START Data under study
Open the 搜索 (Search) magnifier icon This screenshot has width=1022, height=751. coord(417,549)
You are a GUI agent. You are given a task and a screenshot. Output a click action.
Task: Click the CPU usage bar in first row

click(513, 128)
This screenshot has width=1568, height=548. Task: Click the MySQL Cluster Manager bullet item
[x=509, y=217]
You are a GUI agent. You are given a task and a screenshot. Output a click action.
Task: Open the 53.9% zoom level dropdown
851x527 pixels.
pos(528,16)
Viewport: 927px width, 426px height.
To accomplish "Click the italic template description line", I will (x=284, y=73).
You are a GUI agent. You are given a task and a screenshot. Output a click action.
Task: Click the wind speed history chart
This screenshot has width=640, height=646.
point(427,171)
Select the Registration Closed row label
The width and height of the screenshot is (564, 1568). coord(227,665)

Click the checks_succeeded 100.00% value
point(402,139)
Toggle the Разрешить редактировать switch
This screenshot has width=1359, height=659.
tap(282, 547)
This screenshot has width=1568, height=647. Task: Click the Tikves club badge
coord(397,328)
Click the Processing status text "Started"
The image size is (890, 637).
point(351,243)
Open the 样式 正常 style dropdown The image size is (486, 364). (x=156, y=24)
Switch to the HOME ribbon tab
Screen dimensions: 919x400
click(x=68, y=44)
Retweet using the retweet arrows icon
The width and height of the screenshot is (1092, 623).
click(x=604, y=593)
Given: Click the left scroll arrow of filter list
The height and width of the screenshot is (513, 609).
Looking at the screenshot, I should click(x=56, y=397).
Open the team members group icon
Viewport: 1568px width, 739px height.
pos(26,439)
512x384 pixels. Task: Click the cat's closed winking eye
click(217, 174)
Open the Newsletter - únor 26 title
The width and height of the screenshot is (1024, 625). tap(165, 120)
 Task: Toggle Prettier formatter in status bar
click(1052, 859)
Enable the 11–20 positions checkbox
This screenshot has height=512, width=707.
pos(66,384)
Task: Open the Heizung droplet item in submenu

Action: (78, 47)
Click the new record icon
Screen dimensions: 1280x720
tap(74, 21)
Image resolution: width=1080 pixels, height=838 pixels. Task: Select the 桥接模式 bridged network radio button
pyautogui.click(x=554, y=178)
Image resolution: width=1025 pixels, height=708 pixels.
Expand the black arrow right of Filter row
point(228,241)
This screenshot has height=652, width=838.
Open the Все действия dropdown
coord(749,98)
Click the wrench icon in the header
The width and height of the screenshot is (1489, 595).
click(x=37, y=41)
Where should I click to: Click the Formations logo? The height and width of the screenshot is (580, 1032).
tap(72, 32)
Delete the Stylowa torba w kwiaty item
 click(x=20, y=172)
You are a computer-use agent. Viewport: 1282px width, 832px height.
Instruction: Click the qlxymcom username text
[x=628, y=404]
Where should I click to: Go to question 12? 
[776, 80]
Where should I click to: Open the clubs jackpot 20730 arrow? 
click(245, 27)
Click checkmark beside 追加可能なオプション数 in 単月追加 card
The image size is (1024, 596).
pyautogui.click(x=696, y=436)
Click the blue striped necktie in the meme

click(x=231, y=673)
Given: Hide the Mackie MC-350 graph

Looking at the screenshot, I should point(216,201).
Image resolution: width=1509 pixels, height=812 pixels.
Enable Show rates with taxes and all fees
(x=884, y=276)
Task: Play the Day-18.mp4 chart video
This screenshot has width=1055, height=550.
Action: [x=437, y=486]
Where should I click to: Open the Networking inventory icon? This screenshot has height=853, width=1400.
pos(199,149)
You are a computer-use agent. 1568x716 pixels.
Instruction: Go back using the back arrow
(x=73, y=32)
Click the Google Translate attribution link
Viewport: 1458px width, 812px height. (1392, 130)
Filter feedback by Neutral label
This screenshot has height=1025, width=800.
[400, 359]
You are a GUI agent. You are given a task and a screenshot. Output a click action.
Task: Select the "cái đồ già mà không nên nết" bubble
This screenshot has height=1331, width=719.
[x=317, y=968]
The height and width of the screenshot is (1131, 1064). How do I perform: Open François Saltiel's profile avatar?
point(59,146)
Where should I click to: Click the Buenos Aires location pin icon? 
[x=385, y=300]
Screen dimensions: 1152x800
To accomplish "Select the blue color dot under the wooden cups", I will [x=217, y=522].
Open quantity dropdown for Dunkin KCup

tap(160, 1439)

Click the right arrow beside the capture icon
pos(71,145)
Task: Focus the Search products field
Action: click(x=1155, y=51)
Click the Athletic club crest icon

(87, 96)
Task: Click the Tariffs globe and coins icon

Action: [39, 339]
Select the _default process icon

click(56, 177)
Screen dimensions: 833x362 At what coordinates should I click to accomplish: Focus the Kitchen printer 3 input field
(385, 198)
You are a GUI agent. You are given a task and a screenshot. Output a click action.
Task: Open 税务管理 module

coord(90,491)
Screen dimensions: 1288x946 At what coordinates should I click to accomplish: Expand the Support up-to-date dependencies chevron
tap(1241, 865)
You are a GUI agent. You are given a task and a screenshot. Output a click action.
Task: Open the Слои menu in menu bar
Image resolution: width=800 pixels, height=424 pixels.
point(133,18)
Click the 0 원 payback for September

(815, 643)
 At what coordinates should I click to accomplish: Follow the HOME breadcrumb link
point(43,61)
END Data under study
What to work on>
Check each line in the records above for the word "chart". Return those that have it.

Answer to the problem>
Task: Click the wind speed history chart
Task: Play the Day-18.mp4 chart video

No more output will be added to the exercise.